Solidaridad entre grupos humanos y nacionalismos

Hechos

El lector de periódicos comienza a enterarse de la competición entre países en cuestiones de la legislación fiscal (caso de Irlanda) o de la legislación laboral con el fin de atraer a los inversores multinacionales.

La lucha entre países es despiadada. Todos pretenden su parte de botín fiscal. En juego están muchos miles de millones de dólares de recaudación, que los presupuestos de los estados necesitan en los duros tiempos que vivimos. Otro tanto hay que decir sobre la competición monetaria, de las deslocalizaciones y los puestos de trabajo.

Hablemos de la concurrencia fiscal entre países. Los paraísos fiscales, ¿son moralmente legítimos? Ni siquiera es pensable, hoy por hoy, que vea la luz una legislación internacional eficaz que imponga orden, racionalidad, justicia y equilibrio. El egoísmo de las naciones individuales lo impide. Y el resultado es que entre países reina un darwinismo puro y duro, que no se limita a asegurar la propia supervivencia, sino que se mueve por una avidez ciega y sin freno. Vivimos en plena selección natural. Que el más adaptado a las circunstancias sobreviva y triunfe.

Como si fuera moralmente aceptable que se impongan algunos pueblos por su pretendida superioridad técnica o su mayor adaptación (fitness) a los condiciones de nuestro entorno económico.

Una tela de araña envuelve el planeta entero

Los circuitos de transferencias de dinero, que llevan a cabo las empresas y bancos multinacionales, constituyen una espesísima red por la que circulan en permanencia cantidades inimaginables de dinero. Por mis propias experiencias, en el seno de multinacionales testifico que se practica la planificación fiscal y la manipulación de precios de transferencia de mercancías. Para ello, se utilizan sociedades de distribución que consisten en un simple buzón postal; sociedades de inversión, que no son necesariamente imprescindibles, en las que se facturan servicios comerciales, financieros, consultoría, etc. En resumen, se trata de mecanismos de movimientos de repatriación de dinero y de ubicación flexible para “optimizar” el pago de impuestos a los estados.

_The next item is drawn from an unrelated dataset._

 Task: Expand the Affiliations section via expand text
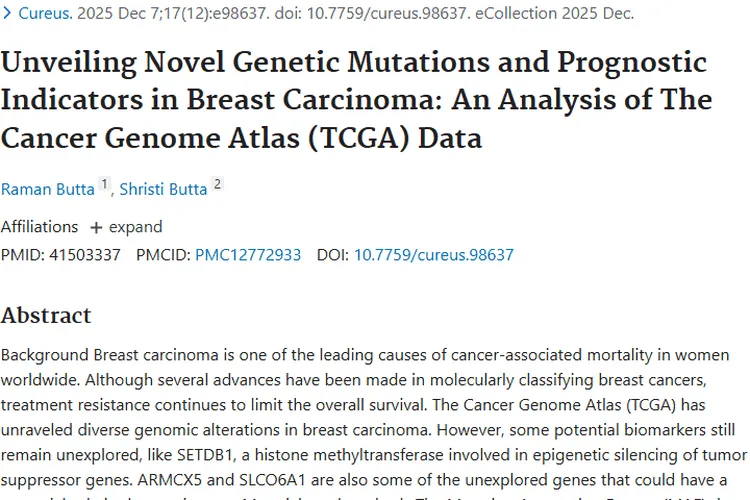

Son mecanismos que los ciudadanos ordinarios no podemos utilizar sin violar la ley. (Ejemplos tenemos abundantes en la prensa de los escándalos de este orden). Pero son mecanismos de los que las multinacionales se sirven sin contravenir la ley. Que para eso tienen en la plantilla una pléyade de abogados especializados que estudian los resquicios legales. Más aún, los gobiernos locales crean facilidades e incentivos. Poca idea tiene la gente de la inmensa tela de araña que envuelve el planeta con sus densos entramados financieros.

¿Contravienen la moralidad estas prácticas?

Deseo llamar la atención sobre la limitación, la ineficacia ‑por no decir la ausencia‑ de una legislación internacional en este dominio. Y, también, sobre la evidente inexistencia de códigos y principios morales que regulen amplios e importantísimos sectores de convivencia entre pueblos.

Cómo determinar los límites de la moralidad

En las relaciones entre pueblos, se interponen menos obstáculos morales o éticos que en la relación binaria entre dos personas, que ‑ésa sí ha sido‑ ha atraído más la atención de los moralistas y ha sido mucho más codificada por leyes y religiones. La relación entre países, pueblos y grupos es un combate en el que todos los golpes están permitidos. Una competición en las que no hay reglas de juego. Parece legítimo el egoísmo grupal y la rapacidad. La ambición. Que gane el más fuerte sobre los terrenos económico-comerciales, e igualmente en el de la concurrencia fiscal. En tiempos en que domina el pensamiento neoliberal, no están mal vistas estas formas de darwinismo económico.

La Historia de Europa demuestra que algunos pueblos se han comportado como depredadores despiadados. Nombrarlos sería ir contra las intenciones pacíficas de este ensayo. La situación, a la que han llevado al mundo esas prácticas egoístas, es tan extremadamente injusta para algunos países que, hora es ya de que, comencemos a pensar en integrar los intereses del otro, y a hablar de moral y de responsabilidades entre colectividades. Nuestra moral regula las relaciones de un individuo con otro. Sin embargo, no parece estar tan claro que las relaciones entre grupos deban ser objeto de regulación moral.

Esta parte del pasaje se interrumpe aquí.